─── Source records

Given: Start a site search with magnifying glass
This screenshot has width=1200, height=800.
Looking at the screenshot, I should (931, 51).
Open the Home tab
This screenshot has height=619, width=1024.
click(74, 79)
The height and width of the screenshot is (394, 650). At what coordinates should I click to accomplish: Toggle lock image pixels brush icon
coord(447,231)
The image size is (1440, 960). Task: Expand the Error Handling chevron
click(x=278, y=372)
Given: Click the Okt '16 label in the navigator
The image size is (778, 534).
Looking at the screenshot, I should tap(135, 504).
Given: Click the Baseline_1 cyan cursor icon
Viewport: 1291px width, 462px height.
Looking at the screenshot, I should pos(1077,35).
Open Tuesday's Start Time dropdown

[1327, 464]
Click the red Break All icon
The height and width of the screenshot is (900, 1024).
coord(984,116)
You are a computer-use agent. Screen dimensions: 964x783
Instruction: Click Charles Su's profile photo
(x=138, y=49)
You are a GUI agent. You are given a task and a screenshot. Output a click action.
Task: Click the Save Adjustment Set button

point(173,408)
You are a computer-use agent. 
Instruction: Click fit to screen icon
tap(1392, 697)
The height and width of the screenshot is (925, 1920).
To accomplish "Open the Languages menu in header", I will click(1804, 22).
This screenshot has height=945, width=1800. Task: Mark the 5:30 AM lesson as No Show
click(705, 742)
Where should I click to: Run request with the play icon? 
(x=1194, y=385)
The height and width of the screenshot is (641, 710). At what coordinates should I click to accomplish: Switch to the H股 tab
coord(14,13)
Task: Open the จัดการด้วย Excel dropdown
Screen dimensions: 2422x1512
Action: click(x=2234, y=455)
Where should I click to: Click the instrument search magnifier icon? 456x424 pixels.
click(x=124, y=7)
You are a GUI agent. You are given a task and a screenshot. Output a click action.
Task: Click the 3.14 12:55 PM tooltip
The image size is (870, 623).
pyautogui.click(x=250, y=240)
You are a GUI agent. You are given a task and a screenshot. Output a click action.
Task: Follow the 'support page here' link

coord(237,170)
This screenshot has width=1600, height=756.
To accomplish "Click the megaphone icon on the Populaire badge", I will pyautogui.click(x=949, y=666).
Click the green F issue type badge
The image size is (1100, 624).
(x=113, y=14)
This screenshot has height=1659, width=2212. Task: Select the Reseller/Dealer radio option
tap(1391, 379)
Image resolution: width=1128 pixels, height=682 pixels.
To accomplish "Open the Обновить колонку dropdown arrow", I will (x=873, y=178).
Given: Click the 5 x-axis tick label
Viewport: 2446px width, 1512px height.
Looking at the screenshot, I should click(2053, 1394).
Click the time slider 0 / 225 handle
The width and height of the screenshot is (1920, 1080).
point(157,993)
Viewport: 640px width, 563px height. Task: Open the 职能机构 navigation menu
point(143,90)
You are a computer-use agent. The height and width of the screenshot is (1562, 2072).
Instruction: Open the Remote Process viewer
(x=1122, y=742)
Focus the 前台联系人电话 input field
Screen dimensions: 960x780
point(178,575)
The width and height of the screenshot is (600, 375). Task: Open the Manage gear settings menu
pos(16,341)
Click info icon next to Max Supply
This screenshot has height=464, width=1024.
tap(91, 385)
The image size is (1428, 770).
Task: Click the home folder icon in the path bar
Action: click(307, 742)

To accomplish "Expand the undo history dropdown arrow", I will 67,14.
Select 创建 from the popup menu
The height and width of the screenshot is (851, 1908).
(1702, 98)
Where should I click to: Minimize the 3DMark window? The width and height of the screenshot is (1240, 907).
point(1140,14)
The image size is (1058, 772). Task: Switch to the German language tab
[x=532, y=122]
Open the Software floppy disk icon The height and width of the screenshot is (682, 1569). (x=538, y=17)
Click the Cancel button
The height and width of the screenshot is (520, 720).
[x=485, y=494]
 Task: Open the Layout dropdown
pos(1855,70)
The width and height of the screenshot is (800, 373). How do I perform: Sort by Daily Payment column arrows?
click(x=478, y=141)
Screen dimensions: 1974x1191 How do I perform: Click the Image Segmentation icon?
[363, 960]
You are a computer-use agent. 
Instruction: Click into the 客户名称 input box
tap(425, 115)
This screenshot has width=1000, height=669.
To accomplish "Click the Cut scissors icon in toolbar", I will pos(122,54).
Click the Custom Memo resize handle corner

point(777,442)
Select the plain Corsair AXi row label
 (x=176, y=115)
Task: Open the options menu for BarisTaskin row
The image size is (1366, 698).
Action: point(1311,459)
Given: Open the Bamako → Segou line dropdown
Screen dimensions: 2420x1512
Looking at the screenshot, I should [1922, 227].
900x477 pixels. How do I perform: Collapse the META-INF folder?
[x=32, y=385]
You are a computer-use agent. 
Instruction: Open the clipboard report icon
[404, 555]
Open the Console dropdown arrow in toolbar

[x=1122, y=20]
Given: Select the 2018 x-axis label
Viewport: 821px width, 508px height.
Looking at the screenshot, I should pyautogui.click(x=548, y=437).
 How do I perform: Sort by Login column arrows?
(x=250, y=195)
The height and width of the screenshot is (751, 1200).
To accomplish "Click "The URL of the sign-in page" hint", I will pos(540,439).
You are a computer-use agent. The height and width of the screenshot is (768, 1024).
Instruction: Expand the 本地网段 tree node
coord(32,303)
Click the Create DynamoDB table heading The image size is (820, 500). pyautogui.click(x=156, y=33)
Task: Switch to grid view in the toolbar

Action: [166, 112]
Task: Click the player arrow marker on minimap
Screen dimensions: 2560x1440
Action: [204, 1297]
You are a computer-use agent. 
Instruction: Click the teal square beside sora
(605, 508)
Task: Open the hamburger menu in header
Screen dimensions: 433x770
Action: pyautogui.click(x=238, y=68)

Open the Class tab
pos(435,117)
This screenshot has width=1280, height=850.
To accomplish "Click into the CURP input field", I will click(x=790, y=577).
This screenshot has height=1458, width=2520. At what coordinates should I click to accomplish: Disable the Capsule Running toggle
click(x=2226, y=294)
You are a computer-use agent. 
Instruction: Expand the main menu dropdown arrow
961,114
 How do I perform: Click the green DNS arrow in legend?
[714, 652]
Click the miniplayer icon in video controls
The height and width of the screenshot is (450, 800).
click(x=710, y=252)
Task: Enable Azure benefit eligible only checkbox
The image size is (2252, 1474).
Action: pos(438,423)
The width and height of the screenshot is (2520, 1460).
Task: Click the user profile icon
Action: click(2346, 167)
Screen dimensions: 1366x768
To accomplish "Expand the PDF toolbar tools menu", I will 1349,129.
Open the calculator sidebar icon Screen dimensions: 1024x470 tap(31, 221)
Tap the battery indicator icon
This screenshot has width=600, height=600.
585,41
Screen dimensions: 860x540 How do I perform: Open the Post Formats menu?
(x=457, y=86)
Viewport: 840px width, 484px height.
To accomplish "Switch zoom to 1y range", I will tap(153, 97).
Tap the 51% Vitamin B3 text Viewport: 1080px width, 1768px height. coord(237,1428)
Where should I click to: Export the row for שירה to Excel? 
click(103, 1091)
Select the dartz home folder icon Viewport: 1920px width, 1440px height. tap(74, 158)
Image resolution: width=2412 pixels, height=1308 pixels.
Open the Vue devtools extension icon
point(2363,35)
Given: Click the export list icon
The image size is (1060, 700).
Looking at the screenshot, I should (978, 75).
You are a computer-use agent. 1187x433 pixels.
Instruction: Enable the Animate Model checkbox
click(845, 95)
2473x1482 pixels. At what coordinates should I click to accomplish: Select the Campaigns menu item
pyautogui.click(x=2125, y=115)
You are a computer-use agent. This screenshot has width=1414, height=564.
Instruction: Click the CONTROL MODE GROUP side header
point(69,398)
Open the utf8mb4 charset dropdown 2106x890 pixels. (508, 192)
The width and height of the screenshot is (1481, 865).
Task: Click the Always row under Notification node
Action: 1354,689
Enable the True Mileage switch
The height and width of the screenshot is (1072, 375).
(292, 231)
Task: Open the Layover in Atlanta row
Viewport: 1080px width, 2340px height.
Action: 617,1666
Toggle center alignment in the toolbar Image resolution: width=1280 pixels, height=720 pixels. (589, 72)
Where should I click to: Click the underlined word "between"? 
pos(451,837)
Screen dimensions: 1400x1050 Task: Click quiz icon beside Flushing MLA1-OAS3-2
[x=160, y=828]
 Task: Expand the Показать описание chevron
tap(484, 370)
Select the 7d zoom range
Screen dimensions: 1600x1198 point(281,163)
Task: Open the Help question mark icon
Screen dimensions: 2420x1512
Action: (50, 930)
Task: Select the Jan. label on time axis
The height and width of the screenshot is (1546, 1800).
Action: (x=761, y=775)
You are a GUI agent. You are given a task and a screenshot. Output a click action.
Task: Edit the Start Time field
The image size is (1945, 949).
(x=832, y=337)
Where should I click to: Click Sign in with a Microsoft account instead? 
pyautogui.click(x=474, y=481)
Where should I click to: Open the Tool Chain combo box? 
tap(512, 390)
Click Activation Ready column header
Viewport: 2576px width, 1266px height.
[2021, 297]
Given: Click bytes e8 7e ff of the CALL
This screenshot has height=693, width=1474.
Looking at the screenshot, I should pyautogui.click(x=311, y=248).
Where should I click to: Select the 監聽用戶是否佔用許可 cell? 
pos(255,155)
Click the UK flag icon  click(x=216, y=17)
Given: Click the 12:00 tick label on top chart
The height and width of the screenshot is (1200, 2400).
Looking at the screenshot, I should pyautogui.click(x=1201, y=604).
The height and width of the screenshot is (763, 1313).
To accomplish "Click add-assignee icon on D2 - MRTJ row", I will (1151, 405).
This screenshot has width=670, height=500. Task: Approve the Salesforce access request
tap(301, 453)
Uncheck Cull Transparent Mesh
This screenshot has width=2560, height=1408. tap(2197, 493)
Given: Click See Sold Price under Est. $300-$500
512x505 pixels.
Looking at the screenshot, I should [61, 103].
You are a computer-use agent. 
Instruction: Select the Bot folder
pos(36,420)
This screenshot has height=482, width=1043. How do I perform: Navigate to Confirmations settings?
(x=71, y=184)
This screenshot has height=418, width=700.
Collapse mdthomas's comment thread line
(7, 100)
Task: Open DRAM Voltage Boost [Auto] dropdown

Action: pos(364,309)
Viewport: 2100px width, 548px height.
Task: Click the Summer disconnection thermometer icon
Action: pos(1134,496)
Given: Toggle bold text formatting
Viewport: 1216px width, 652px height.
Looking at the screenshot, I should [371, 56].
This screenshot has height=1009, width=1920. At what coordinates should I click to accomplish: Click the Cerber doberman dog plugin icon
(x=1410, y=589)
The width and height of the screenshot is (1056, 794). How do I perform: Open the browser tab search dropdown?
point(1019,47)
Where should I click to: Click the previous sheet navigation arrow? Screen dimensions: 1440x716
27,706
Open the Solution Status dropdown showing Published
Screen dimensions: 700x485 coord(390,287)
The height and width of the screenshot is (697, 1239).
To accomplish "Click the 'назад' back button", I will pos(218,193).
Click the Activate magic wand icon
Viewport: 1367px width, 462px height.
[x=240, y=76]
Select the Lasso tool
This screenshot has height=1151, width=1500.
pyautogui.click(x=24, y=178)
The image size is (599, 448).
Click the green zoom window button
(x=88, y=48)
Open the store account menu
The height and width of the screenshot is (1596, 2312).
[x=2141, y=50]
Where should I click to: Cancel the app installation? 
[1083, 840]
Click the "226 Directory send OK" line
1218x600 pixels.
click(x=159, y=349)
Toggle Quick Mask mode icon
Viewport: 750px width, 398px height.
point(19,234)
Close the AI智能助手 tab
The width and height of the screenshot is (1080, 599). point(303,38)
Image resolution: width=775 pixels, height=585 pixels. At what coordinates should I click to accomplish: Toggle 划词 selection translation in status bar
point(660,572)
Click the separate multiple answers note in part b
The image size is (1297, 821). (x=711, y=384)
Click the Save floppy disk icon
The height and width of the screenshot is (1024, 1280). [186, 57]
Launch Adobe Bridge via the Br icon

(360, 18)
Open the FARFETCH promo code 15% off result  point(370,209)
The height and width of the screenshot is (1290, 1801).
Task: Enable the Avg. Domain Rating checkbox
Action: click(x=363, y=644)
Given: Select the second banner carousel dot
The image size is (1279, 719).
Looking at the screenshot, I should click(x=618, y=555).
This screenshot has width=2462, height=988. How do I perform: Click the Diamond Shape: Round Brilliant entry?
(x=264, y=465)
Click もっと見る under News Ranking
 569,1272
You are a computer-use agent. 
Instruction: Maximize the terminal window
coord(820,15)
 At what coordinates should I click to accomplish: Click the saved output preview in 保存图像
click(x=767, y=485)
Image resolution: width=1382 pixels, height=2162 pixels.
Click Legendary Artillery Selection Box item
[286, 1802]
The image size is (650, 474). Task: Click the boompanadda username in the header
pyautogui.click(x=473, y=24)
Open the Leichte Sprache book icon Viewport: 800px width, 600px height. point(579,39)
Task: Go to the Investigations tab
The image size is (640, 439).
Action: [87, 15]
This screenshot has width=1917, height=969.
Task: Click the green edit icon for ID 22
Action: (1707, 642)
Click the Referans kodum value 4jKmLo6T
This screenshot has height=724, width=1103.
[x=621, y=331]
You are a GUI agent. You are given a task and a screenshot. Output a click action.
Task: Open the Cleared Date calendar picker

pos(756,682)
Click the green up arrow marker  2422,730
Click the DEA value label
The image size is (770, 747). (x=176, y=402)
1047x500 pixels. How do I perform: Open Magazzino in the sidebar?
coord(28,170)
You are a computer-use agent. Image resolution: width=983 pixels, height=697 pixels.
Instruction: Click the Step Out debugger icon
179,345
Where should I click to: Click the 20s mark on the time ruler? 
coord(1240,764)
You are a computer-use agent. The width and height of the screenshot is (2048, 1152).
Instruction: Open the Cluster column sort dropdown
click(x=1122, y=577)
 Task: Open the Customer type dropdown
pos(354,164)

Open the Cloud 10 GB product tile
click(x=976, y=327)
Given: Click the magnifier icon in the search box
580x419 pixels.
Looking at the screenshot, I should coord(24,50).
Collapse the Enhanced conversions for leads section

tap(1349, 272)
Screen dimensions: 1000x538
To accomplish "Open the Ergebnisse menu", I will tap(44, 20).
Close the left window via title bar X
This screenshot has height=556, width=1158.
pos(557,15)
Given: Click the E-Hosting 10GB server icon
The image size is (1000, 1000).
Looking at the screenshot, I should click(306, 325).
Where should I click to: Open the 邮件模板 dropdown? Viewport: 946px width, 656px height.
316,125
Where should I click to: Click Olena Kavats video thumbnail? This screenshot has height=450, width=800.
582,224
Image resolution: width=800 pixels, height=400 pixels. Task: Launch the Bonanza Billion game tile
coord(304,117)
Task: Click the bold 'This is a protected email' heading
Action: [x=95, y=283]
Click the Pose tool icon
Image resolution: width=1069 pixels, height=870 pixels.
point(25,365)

──────

> Exercise requirements
Set down the lines above word for word, starting at the line that contains "Uncheck Cull Transparent Mesh" and stopping after the line that contains "Looking at the screenshot, I should [371, 56].".

> Written reply
Uncheck Cull Transparent Mesh
This screenshot has width=2560, height=1408. tap(2197, 493)
Given: Click See Sold Price under Est. $300-$500
512x505 pixels.
Looking at the screenshot, I should [61, 103].
You are a computer-use agent. 
Instruction: Select the Bot folder
pos(36,420)
This screenshot has height=482, width=1043. How do I perform: Navigate to Confirmations settings?
(x=71, y=184)
This screenshot has height=418, width=700.
Collapse mdthomas's comment thread line
(7, 100)
Task: Open DRAM Voltage Boost [Auto] dropdown

Action: pos(364,309)
Viewport: 2100px width, 548px height.
Task: Click the Summer disconnection thermometer icon
Action: pos(1134,496)
Given: Toggle bold text formatting
Viewport: 1216px width, 652px height.
Looking at the screenshot, I should [371, 56].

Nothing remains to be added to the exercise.